C'est un revirement express qu'a opéré Nicolas Sarkozy cette semaine sur le dossier grec. Tout a commencé le 2 juillet dernier quand, dans une interview au Monde, le président des Républicains dénonçait la façon dont le gouvernement grec avait "suspendu de fait, de lui-même, l'appartenance de la Grèce à la zone euro". Pour lui, il ne fallait "pas céder" aux revendications d'Alexis Tsipras qui refusait "toute attitude raisonnable".

Ces propos, l'ancien président de la République les avait confirmés face à des militants le 6 juillet, rappelle Le Lab d'Europe 1. "Si les Grecs disent 'non' au plan que propose l'Europe, Tsipras ne peut plus négocier parce qu'alors il reviendrait négocier avec ses partenaires européens avec un mandat encore plus dur que celui qui existait avant le référendum.

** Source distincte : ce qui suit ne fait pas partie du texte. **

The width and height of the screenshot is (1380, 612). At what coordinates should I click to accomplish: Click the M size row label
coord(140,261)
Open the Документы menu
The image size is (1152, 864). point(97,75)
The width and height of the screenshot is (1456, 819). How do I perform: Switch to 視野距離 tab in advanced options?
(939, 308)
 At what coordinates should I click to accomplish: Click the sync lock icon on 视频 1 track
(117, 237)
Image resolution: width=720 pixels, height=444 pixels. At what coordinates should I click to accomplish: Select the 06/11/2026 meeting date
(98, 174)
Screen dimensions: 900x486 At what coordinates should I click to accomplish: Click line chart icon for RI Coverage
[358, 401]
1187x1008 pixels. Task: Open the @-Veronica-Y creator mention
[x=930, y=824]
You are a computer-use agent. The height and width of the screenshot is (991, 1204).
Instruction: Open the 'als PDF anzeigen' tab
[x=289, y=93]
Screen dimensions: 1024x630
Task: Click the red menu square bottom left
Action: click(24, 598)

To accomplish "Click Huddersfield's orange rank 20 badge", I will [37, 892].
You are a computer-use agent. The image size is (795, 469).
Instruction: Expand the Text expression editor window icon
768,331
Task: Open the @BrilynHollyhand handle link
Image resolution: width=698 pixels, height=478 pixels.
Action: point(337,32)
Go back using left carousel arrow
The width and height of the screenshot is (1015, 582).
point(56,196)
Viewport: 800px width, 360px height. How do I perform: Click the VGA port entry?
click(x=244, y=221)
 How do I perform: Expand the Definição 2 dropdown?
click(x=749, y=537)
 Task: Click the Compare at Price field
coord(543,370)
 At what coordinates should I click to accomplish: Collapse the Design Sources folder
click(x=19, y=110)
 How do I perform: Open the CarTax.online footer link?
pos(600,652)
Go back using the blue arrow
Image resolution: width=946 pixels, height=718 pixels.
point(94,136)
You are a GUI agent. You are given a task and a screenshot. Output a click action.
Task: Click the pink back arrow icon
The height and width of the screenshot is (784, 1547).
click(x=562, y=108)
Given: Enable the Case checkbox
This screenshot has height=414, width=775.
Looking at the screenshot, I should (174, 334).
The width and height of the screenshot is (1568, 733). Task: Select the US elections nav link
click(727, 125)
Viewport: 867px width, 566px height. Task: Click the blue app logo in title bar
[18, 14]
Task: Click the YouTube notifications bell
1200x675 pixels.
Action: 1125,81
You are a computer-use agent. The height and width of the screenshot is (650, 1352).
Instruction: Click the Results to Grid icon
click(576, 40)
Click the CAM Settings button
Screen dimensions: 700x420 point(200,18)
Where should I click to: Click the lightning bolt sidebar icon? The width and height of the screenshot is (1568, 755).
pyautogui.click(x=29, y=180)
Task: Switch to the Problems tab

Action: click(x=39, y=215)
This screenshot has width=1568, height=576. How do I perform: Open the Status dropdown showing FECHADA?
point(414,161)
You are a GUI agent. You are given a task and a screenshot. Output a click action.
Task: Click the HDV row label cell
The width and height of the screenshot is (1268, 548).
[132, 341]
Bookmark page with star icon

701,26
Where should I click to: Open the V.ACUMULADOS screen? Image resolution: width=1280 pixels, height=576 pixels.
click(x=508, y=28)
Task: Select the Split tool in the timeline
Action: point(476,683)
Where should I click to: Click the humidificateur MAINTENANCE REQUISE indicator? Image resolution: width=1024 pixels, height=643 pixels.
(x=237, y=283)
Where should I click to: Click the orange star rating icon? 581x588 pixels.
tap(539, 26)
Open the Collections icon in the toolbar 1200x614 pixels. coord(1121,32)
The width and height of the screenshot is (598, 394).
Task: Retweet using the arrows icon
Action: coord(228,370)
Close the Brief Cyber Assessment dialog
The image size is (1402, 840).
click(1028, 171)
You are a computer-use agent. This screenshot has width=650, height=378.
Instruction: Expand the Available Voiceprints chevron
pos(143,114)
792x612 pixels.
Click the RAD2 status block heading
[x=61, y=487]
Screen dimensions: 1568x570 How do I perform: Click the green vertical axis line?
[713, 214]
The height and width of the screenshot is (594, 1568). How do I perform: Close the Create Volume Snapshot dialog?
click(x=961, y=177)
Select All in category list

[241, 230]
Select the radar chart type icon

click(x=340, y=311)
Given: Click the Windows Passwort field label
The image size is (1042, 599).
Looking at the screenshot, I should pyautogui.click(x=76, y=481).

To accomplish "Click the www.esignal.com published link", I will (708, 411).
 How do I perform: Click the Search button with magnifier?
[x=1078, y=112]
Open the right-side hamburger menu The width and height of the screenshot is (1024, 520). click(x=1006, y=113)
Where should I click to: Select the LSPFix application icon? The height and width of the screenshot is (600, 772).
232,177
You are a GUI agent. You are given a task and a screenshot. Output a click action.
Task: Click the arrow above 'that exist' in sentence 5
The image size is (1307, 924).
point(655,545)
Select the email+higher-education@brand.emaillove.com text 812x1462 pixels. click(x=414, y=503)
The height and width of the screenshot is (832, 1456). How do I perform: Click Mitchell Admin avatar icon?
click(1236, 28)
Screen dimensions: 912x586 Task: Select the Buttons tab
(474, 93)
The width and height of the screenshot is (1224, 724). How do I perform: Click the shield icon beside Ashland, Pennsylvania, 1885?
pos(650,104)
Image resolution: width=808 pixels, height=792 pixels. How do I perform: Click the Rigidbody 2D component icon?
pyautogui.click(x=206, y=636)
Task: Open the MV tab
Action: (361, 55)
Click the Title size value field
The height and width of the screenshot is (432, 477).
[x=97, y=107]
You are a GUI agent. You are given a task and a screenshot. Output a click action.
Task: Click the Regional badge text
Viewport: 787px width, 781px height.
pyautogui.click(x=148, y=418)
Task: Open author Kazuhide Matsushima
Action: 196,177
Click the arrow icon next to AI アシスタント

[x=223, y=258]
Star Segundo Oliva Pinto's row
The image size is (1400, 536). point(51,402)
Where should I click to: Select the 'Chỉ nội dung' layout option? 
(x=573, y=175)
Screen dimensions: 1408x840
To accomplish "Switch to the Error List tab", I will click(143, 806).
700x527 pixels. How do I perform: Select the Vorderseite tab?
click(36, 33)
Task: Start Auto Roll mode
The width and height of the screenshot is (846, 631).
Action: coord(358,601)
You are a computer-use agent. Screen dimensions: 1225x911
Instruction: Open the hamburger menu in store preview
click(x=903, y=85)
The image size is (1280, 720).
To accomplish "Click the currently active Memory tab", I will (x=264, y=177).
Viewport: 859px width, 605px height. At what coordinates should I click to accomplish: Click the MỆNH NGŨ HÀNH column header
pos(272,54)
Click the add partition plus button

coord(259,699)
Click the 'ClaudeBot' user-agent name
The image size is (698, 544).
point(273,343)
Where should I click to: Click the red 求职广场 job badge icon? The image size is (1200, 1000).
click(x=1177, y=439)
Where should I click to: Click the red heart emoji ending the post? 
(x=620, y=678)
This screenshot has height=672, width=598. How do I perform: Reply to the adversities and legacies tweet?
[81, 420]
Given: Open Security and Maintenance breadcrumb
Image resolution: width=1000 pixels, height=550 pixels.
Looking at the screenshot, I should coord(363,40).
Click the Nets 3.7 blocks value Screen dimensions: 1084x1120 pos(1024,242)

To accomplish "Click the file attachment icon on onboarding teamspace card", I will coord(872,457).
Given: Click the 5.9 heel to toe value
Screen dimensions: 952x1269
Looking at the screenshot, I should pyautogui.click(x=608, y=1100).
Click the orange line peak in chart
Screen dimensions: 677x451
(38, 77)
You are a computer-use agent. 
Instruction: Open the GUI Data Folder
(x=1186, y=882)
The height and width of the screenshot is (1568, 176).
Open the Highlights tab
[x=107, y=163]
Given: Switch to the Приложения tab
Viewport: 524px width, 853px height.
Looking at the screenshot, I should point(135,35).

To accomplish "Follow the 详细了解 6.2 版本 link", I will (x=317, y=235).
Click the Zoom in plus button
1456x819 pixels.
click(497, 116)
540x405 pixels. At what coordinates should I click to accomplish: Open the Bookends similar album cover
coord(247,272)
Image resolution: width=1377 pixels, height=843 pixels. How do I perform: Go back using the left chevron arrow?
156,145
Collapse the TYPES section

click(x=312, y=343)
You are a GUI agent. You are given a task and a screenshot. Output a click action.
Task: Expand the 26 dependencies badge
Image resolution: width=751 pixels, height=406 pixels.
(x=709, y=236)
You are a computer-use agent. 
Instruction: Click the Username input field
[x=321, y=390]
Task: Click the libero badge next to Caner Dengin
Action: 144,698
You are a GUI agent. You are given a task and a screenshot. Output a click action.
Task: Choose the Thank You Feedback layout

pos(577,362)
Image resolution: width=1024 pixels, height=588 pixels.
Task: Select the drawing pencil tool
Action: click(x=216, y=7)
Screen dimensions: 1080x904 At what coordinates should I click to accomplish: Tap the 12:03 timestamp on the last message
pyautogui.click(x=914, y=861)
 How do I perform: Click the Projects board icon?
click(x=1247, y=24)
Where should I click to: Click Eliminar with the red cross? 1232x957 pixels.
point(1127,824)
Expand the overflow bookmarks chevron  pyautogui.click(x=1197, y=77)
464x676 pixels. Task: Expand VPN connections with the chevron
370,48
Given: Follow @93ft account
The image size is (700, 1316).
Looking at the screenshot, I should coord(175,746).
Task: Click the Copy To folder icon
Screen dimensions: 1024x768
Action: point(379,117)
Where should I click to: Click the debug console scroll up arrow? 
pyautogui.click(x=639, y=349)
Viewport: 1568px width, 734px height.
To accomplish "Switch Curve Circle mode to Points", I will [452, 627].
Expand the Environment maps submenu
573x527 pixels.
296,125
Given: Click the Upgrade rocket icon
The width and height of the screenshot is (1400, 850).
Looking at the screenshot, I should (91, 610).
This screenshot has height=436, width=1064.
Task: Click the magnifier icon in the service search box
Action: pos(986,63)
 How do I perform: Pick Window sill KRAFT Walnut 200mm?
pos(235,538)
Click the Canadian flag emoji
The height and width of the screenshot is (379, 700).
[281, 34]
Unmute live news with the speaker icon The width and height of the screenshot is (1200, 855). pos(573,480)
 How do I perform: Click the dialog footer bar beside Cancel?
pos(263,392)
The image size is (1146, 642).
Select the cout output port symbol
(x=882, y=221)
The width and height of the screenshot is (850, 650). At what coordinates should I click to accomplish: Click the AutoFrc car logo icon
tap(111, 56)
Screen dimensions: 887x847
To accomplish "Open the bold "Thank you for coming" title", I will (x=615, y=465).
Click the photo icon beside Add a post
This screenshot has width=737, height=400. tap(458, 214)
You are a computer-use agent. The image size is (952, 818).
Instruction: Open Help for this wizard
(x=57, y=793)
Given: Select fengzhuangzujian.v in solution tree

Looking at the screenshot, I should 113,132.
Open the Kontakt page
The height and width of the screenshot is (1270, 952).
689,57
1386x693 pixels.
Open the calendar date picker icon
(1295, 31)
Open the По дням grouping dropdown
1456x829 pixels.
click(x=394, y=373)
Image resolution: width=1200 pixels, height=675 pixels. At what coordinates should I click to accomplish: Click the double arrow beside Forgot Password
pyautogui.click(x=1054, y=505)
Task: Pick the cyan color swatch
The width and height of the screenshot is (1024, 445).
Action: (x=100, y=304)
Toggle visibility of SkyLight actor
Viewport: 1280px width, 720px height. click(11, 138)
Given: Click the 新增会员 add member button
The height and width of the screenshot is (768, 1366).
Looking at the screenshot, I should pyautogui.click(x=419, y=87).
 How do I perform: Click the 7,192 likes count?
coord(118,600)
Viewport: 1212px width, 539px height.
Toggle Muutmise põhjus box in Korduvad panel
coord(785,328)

C'est l'impasse garantie", martelait-il alors.

De la fermeté... au "compromis"

Invité du journal de 20h ce mercredi soir sur TF1, Nicolas Sarkozy a totalement changé de direction. "Tout doit être fait pour trouver un compromis", assure-t-il au présentateur Gilles Bouleau. "Je partage ce point de vue exprimé par M. Hollande et par M. Valls."

Un revirement qui a fait sourire Stéphane Le Foll, le porte-parole du gouvernement Valls ce jeudi matin. "Sur le fond et le ton, il a changé de position à 180°, entre ce qu’il a dit il y a une semaine avec force d’intention dans des discours dont il a l’habitude et hier soir", a déclaré M. Le Foll sur les ondes de la radio RTL. Et d'ajouter: "Nicolas Sarkozy avait un plan, c’était la sortie de la Grèce. Je m’aperçois qu'il a changé d’avis."